What to do:
Go through the material below and return each line with the string "computer" in it.

▼▼▼

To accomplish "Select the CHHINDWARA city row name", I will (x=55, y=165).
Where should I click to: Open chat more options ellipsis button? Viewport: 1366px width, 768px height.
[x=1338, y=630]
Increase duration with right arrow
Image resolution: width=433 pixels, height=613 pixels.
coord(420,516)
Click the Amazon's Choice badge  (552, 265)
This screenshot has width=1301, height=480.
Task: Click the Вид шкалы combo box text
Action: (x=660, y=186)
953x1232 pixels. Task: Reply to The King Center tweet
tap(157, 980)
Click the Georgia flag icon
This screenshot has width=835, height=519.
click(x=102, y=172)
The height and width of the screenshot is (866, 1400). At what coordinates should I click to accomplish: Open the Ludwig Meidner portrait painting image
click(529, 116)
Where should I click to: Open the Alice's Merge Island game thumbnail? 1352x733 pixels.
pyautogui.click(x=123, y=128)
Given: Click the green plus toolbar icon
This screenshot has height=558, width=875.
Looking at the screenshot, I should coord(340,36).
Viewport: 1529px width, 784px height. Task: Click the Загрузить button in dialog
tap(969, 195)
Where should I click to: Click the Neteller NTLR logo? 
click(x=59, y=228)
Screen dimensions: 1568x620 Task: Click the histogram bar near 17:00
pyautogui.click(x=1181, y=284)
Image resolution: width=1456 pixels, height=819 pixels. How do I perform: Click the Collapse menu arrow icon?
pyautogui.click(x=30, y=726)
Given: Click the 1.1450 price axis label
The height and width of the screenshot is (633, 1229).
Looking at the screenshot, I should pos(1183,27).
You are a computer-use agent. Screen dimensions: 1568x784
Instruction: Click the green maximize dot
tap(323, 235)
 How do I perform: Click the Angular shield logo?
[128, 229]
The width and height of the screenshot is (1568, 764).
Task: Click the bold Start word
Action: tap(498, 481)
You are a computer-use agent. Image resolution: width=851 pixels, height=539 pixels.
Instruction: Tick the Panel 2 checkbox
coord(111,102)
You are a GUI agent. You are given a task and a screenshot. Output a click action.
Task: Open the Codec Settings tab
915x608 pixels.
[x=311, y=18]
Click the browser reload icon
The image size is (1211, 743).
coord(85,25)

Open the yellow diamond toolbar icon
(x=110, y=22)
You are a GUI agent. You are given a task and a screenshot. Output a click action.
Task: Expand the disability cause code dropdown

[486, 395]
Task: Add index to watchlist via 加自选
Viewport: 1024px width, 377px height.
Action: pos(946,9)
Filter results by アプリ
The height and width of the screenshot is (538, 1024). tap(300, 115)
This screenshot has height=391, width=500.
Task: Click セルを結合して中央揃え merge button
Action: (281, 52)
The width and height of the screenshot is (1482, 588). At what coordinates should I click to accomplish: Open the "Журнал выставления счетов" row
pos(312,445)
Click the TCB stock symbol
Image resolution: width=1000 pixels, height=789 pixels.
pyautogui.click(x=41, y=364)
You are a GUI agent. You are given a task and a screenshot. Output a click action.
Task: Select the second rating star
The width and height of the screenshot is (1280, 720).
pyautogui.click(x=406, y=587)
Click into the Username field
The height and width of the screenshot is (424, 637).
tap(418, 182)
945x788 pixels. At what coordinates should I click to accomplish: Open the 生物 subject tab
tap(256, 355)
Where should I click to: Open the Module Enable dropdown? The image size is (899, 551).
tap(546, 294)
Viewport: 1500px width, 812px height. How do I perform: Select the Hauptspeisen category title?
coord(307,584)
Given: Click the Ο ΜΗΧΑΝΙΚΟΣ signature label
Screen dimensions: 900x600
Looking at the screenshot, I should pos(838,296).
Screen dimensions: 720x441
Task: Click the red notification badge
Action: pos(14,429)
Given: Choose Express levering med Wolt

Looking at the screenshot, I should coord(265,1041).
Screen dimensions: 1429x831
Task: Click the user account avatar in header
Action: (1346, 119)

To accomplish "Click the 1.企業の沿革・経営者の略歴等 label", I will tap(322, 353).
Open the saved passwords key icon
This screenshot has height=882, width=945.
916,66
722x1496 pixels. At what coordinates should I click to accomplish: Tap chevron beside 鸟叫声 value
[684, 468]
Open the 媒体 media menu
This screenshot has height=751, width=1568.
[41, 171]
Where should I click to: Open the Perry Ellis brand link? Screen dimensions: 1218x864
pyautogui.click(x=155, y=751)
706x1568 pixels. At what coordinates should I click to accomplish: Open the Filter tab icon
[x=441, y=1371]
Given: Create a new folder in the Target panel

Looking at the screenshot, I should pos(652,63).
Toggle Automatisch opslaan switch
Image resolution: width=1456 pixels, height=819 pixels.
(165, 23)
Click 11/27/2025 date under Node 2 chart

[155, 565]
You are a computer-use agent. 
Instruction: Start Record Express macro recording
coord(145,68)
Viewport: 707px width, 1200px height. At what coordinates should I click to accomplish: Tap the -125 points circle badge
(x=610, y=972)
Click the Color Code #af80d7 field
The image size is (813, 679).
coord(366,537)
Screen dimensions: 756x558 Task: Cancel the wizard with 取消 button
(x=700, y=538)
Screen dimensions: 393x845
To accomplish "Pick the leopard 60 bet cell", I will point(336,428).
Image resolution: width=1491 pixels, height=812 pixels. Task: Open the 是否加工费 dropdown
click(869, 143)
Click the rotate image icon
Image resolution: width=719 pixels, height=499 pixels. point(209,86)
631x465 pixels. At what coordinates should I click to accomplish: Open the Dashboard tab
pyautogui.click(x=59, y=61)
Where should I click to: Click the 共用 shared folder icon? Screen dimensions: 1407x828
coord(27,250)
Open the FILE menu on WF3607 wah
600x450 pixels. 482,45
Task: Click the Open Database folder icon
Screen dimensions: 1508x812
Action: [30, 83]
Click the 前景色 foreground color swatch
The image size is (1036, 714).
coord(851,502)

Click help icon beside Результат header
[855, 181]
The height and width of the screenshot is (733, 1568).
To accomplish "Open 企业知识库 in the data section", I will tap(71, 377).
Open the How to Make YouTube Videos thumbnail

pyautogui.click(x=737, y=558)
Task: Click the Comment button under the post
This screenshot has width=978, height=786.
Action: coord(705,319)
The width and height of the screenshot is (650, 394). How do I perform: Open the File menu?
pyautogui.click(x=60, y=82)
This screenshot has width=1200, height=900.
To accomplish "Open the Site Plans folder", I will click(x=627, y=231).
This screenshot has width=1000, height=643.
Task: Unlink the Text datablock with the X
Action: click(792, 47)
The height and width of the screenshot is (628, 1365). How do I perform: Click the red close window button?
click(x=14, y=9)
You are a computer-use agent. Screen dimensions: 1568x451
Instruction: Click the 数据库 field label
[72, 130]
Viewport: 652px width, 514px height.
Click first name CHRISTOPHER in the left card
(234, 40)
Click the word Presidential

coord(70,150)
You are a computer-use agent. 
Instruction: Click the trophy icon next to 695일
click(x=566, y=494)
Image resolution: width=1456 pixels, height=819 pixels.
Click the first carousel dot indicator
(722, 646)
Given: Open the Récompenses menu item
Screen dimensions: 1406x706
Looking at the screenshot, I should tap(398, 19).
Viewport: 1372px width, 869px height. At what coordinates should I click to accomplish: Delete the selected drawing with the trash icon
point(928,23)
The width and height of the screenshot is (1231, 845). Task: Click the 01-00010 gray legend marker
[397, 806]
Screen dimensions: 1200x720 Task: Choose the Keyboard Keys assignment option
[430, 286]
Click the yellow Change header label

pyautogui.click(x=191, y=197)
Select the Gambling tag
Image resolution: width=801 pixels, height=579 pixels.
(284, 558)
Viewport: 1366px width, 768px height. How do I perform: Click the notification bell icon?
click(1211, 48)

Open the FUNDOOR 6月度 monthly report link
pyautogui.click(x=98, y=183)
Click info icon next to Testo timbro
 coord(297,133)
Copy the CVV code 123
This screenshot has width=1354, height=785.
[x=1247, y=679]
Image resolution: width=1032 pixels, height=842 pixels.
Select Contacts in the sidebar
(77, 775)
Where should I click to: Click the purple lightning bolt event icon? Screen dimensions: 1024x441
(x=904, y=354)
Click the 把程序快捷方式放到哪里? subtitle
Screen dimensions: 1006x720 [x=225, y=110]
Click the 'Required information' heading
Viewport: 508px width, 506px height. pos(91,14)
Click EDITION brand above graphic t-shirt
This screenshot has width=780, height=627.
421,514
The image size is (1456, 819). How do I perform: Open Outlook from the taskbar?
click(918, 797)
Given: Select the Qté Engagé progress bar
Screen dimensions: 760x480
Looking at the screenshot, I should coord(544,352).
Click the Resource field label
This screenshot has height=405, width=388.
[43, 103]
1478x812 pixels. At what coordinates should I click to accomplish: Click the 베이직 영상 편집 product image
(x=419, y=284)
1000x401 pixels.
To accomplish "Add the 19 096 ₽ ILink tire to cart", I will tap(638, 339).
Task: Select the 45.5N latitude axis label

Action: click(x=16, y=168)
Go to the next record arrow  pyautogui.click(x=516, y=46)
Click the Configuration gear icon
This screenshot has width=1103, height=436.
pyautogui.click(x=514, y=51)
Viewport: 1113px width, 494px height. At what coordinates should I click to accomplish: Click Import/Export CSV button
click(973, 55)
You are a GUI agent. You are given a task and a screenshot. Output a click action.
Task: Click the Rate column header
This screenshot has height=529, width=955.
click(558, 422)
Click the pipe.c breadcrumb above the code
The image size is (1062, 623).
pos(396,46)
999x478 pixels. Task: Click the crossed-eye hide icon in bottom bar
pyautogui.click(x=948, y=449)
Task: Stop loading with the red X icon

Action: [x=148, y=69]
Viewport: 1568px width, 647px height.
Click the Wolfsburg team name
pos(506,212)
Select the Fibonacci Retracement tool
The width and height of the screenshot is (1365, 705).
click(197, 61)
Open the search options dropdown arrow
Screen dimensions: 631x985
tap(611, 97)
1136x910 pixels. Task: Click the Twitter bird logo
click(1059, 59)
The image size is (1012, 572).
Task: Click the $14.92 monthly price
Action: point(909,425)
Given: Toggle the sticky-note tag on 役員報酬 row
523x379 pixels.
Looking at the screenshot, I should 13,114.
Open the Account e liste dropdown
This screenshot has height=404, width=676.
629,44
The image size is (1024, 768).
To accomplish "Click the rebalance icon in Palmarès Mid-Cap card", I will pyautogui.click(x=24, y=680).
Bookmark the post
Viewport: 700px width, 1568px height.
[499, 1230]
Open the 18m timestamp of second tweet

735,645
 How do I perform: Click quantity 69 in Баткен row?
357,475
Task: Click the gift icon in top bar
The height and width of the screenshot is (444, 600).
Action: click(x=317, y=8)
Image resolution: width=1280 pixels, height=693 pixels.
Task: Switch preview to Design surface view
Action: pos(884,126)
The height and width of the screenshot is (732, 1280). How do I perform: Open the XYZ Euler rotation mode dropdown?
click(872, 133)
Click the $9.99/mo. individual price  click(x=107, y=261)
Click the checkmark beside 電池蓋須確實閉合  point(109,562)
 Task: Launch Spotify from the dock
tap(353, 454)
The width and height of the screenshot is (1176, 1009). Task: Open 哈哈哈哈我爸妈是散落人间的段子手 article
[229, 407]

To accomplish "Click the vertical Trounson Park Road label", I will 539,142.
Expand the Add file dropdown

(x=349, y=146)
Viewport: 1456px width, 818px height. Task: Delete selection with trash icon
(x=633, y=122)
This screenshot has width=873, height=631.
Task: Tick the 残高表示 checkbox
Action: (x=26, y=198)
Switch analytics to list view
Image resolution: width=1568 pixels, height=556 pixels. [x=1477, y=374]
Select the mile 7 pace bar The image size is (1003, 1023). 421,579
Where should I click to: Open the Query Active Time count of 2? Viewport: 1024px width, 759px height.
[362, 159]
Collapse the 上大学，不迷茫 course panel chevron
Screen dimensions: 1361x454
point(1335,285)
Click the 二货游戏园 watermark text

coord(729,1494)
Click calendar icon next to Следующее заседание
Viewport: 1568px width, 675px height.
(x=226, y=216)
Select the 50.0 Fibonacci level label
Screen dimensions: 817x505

▲▲▲

Exercise output:
You are a computer-use agent. Screen dimensions: 1568x784
You are a computer-use agent. Image resolution: width=851 pixels, height=539 pixels.
You are a computer-use agent. 
You are a computer-use agent. Screen dimensions: 1568x451
You are a computer-use agent. 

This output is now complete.